The new rules are in effect, but some changes, including the 24-credit-hour requirement and the specific courses required, won’t be implemented until the 2012-13 academic year.
The ABA’s proposal is similar to the New York rules, but goes a step further. Foreign students in certified LL.M. programs would have to take a minimum of 26 credit hours with a course load similar to the typical 1L curriculum: constitutional law, civil procedure, the history of the U.S. legal system, legal writing and research. They would have to take most courses during the regular school year and must be taught by full-time or emeritus faculty. The programs could not be done overseas. Law schools would have to publicize their LL.M. students’ bar-passage rates.

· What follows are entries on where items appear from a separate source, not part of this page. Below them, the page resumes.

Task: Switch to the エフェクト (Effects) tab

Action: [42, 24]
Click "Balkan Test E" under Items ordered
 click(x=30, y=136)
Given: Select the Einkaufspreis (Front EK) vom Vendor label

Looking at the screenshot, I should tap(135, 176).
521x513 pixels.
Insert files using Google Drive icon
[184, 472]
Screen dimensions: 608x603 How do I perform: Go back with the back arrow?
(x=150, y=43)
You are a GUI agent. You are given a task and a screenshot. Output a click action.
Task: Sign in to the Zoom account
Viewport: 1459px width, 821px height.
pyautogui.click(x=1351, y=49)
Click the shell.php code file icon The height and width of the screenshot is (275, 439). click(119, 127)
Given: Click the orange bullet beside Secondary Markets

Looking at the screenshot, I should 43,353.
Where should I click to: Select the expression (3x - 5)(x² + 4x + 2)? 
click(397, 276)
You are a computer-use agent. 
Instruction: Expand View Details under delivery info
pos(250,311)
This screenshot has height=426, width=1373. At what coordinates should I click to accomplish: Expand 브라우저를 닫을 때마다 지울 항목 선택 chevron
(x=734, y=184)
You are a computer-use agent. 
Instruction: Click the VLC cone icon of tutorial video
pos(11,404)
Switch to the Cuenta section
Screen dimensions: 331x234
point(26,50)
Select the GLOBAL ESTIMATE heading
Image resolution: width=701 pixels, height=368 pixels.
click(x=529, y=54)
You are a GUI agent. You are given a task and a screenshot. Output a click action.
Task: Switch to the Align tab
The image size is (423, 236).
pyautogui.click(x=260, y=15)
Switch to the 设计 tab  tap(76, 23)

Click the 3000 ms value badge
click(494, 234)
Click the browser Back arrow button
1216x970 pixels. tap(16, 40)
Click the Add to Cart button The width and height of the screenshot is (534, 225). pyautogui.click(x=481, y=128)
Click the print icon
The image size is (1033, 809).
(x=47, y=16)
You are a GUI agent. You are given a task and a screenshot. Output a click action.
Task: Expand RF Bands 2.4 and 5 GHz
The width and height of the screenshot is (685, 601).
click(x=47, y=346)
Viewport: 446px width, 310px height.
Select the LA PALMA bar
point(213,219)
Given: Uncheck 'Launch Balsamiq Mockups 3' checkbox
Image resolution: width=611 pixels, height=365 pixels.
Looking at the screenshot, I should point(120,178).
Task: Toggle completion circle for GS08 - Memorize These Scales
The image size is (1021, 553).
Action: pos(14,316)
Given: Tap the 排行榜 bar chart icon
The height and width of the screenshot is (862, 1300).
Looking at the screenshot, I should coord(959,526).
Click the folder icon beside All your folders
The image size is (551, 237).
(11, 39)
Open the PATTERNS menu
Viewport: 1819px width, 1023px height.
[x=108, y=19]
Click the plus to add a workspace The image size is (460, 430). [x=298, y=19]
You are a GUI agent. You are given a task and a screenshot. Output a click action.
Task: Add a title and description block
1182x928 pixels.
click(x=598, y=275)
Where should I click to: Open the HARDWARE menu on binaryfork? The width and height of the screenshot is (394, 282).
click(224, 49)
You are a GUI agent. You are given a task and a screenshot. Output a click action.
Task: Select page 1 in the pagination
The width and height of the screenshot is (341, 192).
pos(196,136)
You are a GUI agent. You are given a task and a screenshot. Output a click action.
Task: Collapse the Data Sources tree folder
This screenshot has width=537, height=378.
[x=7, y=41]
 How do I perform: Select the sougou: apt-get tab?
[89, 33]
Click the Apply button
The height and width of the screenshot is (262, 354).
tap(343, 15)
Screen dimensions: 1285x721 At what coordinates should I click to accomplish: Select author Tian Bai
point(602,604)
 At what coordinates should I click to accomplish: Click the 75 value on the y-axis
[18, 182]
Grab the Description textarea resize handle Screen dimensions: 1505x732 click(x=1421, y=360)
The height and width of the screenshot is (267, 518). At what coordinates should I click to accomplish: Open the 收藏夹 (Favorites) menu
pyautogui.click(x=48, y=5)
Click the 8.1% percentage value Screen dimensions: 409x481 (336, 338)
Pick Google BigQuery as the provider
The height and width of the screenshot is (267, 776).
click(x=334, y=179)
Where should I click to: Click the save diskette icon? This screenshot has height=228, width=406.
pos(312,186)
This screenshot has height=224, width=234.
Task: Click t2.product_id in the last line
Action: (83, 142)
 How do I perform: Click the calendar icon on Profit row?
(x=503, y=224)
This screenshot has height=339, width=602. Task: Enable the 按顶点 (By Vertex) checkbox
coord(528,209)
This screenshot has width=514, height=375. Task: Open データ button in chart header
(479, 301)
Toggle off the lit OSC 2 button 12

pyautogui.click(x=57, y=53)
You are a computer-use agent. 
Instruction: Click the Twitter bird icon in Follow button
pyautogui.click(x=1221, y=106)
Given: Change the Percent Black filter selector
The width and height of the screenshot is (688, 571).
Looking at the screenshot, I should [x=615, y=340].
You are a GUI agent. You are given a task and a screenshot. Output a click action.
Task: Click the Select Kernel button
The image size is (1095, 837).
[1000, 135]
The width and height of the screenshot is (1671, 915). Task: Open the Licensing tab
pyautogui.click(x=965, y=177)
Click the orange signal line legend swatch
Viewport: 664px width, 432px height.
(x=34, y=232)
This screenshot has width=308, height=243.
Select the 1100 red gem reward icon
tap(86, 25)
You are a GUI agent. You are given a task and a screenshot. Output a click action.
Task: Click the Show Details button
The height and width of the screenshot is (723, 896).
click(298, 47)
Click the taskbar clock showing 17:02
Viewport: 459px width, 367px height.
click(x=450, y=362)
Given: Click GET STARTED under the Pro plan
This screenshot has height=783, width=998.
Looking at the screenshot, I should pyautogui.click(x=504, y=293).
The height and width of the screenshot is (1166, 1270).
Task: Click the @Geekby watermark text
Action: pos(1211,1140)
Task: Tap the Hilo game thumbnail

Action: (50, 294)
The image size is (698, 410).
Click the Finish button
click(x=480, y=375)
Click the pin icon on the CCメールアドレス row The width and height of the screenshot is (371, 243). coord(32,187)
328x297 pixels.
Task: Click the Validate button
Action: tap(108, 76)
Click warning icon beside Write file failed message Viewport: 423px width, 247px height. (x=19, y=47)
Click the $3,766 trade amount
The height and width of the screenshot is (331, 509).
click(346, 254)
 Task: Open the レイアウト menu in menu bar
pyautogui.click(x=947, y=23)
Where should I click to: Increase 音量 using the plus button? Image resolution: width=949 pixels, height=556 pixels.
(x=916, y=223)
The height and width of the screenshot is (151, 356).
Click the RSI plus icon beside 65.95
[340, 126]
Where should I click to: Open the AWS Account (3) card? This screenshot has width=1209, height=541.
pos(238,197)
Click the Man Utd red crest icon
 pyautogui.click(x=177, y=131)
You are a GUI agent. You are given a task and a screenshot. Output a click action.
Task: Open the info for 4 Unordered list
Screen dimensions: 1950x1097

The proposal would apply only to LL.M. programs intended for foreign-trained attorneys, not the specialized programs geared toward graduates of U.S. law schools. The ABA would certify LL.M. programs that meet those criteria. States that adopt the proposed model rule would allow those graduates to take their bar exams. The proposal could result in more foreign-trained attorneys taking the bar somewhere in the United States, though Askew said that is unlikely.
“The numbers of foreign lawyers taking the bar might not go up, but the distribution of where they are taking it may change,” Askew said.
Of course, the LL.M. question is part of a larger dilemma for the ABA — whether to evaluate foreign law schools and allow graduates of institutions that meet basic requirements to practice in the United States. “This was a difficult debate,” said Dennis Lynch, a professor at the University of Miami School of Law and chair of the ABA Legal Education Section’s committee on international legal education. “There was some push to accredit LL.M. programs, but to accredit programs only for foreign attorneys was something we didn’t want to get into.”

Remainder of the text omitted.